Bricks can lend a rich character and sense of history to structure. With occasional washing, they could last for a very long time. However, frequent exposure to various outdoor elements may cause the accumulation of different stubborn stains on brick surfaces. If left unattended, not only will they make bricks appear unattractive, they can also cause premature deterioration. Following below are three of the most common stains or buildup that affect bricks and the cleaning techniques that can be used to eliminate them.
Dirt and Pollutant Crusts
Dirt or soiling on brick surfaces may consist of dust, grit, sand tarry soot or a combination of such pollutants. They may be due to heavy vehicular or human traffic in the area. It should be noted that dirt or soiling can cause brick dissolution and incipient decay. Thus, removal of these things should not be disregarded.
Buildup of dirt and pollutant crusts on brick surfaces can be removed through a combination of low-to-medium-pressure washing and surface brushing or hand-scraping. The method can done using a common garden hose or a pressure washer. When using this technique, it is always best to start with the lowest pressure possible and gradually increase the pressure to loosen dirt and other stubborn pollutants. To further remove heavy grime, gentle hand-brushing or scraping may be employed. In some cases, non-ionic detergent can be added to the water to hasten the process of removing the problem. However, if such cleaning product will be used, the brick surface must be thoroughly rinsed so that no visible or gummy detergent film will be left behind.
Industrial stains on brick surfaces result from contact with oil-based like tar, smoke and soot. If industrial strains are superficial (only affecting the surface of the bricks), they can be easily removed by gently scrubbing the affected area with water-based household detergents that do not contain any acid and alkaline. Organic solvents like mineral spirits are also effective in eliminating these types of stains and water rinse should be done afterward.
For industrial stains that have penetrated the bricks deeply, it is recommended that a poultice should be applied on the affected areas. Simply put, a poultice is made up of an absorbent material or powder that is mixed with liquid to create a paste. When applied on the affected areas, the poultice will help dissolve the stain.

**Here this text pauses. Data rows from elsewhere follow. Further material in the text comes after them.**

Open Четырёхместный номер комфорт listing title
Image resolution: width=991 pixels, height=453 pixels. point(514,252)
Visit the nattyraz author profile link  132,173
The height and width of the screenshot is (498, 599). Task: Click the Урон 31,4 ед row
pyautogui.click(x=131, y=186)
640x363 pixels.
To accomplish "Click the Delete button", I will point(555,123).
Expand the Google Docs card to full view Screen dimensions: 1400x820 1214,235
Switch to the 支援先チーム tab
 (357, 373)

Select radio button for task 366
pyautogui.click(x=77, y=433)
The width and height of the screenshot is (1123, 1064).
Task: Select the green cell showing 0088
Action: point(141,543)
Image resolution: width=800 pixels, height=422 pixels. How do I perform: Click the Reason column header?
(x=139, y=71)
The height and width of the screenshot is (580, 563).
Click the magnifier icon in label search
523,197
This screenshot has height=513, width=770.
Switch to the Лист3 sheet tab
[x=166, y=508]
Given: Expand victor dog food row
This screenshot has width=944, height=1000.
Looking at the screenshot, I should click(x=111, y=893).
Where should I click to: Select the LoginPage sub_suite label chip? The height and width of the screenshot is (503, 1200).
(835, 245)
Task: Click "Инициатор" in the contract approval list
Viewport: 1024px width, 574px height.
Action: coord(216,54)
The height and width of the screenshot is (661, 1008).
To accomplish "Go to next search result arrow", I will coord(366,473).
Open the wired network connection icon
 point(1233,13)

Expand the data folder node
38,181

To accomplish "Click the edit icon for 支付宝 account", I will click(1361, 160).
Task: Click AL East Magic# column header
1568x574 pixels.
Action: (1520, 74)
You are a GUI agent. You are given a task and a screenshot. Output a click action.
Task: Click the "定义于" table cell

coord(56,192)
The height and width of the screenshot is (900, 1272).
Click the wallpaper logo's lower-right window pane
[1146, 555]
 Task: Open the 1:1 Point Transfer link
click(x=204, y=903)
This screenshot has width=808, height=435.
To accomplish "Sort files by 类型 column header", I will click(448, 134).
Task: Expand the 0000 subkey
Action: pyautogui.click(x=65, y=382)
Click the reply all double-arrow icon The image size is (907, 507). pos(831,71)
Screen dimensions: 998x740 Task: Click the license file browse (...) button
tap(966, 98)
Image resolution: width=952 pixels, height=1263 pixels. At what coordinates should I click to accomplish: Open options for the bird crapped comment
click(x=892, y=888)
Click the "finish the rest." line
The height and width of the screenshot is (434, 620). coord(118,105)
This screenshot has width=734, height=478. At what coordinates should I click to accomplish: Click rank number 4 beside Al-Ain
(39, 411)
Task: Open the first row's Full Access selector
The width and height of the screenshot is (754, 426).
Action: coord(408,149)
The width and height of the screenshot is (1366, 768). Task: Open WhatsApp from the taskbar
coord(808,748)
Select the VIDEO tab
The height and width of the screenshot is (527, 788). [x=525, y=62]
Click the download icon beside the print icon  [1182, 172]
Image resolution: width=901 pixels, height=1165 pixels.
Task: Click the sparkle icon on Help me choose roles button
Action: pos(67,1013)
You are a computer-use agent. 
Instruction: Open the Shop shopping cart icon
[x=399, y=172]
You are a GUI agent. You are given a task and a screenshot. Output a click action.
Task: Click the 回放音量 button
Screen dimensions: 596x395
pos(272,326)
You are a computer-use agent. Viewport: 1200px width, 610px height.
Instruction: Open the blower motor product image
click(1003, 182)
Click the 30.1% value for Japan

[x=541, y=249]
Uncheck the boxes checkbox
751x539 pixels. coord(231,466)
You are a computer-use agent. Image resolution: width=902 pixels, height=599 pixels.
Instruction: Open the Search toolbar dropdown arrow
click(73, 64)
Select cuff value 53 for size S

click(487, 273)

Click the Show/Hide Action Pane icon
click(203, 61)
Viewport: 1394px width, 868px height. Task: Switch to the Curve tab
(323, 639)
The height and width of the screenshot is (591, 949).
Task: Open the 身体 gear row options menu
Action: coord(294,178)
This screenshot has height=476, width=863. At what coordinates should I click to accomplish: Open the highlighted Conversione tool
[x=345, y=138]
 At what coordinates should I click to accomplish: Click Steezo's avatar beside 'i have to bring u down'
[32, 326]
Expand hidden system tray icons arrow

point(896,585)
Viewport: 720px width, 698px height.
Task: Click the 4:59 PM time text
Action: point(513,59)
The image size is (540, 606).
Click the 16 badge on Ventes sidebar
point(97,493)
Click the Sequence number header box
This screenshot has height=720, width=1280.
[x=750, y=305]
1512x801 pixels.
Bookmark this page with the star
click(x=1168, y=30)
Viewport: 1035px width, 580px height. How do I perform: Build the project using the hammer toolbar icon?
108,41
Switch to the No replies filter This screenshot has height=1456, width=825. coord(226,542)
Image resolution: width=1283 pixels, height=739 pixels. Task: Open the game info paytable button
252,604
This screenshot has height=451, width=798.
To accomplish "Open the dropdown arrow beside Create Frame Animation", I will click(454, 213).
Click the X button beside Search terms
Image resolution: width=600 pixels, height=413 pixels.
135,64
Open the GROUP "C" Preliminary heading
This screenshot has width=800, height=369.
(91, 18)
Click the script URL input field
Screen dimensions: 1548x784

There are different absorbent materials that can be utilized to make poultice. The most common ones used for large scale cleaning projects include clays, chalk, talc, sepiolite and methyl cellulose. For DIY applications, however, absorbent materials like shredded white paper, baking soda or sawdust can be combined with hydrogen peroxide to create the poultice.
Lichens, moss, algae, fungi and other forms of vegetation usually grow on brick surfaces. While these growths may seem harmless, they tend to encourage deterioration because they attract moisture which is one of the worst enemies of bricks and other masonry materials. They also leave behind unsightly black streaks that affect the aesthetic of bricks. Due to this, it is best that they are removed immediately.
Most biological growths, such as algae and lichens, can be removed with water and gentle brushing of stiff natural bristle brush. The stains caused by mildew may be eliminated using organic solvents, but are best treated with bleach or ammonia diluted in water. When using the latter option, though, caution should be taken as the aforesaid cleaning compounds may stain the bricks. At the most, water rinsing should be done after diluted solutions are applied on brick surfaces to keep discoloration at bay.